▶ **Instructions for the task**:
Please find all lines in the data that hold the string "menu" and copy them.

▶ **Exercise inputs**:
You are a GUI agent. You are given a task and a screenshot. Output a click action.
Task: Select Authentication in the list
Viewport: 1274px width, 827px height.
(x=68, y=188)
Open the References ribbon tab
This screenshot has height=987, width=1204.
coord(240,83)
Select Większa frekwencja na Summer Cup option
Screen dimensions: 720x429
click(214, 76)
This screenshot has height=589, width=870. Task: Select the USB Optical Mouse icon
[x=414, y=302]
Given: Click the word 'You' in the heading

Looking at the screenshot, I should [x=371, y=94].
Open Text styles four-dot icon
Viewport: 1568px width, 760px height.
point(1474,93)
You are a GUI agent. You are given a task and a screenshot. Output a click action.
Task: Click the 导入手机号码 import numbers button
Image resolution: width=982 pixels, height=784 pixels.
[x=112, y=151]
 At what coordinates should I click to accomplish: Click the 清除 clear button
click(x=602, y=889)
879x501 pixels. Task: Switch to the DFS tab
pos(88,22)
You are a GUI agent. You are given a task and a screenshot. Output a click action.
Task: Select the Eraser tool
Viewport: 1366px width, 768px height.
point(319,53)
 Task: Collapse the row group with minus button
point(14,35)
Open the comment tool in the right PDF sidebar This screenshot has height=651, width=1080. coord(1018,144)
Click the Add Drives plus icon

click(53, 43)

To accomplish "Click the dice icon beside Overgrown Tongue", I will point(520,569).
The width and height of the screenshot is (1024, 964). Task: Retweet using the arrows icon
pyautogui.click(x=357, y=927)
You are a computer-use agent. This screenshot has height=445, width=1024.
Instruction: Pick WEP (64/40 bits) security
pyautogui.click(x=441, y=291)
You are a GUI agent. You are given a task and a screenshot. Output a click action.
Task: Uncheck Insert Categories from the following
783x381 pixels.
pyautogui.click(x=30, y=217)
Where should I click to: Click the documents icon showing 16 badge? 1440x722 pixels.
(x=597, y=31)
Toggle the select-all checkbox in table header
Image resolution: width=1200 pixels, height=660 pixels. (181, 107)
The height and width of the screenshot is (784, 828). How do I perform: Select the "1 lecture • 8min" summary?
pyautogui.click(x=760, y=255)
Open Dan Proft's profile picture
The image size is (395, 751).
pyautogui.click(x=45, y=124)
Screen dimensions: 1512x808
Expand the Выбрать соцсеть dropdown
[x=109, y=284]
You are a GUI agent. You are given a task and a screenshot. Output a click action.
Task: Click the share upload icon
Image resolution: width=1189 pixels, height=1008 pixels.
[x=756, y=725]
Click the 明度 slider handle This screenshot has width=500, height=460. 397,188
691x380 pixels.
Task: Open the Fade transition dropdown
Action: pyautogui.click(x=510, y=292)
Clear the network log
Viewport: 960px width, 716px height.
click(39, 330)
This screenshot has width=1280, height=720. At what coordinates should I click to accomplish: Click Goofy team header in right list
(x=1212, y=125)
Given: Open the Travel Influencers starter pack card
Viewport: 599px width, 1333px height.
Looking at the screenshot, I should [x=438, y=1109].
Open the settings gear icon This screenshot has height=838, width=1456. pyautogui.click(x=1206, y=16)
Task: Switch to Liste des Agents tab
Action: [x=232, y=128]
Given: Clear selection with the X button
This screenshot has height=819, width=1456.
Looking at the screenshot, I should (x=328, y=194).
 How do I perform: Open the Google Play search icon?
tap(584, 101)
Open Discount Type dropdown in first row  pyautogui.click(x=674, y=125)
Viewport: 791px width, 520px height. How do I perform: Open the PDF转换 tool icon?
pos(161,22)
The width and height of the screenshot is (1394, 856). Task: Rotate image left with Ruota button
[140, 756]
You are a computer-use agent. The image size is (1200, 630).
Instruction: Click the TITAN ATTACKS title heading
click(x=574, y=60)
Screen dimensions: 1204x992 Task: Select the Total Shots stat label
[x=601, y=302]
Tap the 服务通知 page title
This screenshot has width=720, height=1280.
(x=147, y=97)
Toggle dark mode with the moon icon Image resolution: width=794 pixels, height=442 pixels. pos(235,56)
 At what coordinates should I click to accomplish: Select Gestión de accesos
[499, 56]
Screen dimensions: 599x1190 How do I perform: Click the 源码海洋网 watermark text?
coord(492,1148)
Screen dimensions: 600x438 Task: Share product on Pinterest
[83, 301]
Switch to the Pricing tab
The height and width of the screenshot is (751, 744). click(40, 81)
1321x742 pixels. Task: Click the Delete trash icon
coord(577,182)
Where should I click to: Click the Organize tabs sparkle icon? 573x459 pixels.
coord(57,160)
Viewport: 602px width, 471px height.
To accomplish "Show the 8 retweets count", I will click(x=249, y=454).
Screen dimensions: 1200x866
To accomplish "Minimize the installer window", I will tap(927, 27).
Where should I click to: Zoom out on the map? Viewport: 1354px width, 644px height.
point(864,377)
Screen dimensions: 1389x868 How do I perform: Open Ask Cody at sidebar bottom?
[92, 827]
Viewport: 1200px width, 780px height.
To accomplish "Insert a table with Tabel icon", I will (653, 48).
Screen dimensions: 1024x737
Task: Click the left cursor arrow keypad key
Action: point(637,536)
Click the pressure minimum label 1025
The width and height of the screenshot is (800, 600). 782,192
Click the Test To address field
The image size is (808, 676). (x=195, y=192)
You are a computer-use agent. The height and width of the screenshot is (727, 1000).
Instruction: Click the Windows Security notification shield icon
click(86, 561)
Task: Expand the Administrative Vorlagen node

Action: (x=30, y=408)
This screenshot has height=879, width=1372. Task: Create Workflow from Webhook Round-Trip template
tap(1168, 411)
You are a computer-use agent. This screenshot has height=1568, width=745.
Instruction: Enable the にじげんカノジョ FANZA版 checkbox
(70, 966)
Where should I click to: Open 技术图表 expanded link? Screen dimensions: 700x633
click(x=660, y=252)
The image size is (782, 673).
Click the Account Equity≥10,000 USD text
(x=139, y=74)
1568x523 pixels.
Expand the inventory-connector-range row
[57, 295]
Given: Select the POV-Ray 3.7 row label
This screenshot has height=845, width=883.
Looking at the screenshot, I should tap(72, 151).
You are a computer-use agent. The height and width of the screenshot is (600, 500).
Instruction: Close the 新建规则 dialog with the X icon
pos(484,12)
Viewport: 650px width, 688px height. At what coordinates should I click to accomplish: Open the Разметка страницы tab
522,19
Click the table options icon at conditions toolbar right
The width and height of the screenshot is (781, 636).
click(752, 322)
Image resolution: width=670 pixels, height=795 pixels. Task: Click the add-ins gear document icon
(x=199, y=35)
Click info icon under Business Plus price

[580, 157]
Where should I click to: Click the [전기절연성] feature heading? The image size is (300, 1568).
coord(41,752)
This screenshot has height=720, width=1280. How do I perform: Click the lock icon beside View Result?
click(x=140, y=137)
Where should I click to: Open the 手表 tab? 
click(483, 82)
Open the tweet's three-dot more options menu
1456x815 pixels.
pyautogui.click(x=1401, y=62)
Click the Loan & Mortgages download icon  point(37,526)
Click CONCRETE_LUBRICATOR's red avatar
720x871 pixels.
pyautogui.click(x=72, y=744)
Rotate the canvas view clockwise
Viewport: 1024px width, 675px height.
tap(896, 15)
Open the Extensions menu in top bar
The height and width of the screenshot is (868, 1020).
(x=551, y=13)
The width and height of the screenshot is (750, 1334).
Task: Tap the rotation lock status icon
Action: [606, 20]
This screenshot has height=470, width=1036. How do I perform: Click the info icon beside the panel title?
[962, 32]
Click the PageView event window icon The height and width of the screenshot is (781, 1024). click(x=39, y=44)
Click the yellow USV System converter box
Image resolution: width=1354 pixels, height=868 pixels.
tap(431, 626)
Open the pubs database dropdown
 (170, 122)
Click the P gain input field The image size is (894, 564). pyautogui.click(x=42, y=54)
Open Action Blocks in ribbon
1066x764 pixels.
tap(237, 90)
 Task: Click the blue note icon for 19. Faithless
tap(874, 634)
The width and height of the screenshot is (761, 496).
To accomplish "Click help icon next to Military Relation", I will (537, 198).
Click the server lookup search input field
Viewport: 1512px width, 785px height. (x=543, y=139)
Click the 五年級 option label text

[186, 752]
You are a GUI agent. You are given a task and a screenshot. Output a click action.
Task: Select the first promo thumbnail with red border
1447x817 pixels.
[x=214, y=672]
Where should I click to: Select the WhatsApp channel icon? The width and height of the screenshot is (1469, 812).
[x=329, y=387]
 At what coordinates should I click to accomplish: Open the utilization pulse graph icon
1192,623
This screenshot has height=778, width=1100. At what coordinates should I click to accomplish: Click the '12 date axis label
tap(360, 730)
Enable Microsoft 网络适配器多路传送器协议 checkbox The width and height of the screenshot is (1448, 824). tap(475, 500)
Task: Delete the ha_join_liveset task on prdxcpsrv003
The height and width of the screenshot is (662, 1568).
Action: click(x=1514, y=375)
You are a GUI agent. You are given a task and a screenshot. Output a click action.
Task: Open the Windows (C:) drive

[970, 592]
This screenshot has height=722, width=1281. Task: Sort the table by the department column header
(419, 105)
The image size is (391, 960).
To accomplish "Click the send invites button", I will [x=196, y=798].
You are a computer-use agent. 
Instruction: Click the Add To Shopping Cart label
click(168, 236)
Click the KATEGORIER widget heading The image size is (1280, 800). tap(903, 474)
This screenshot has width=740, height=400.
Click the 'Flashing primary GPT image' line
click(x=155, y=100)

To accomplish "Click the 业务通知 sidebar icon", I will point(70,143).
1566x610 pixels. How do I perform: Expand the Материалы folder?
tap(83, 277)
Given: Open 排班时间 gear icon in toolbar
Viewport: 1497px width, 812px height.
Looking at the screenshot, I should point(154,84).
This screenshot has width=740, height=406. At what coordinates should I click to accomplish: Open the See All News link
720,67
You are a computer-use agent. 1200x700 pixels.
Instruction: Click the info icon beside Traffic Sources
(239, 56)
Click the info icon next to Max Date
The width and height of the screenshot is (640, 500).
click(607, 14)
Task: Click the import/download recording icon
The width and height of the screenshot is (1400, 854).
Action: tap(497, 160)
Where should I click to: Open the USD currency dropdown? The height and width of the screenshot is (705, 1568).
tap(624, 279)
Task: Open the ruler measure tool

▶ **Solved exercise**:
Open the tweet's three-dot more options menu
Open the Extensions menu in top bar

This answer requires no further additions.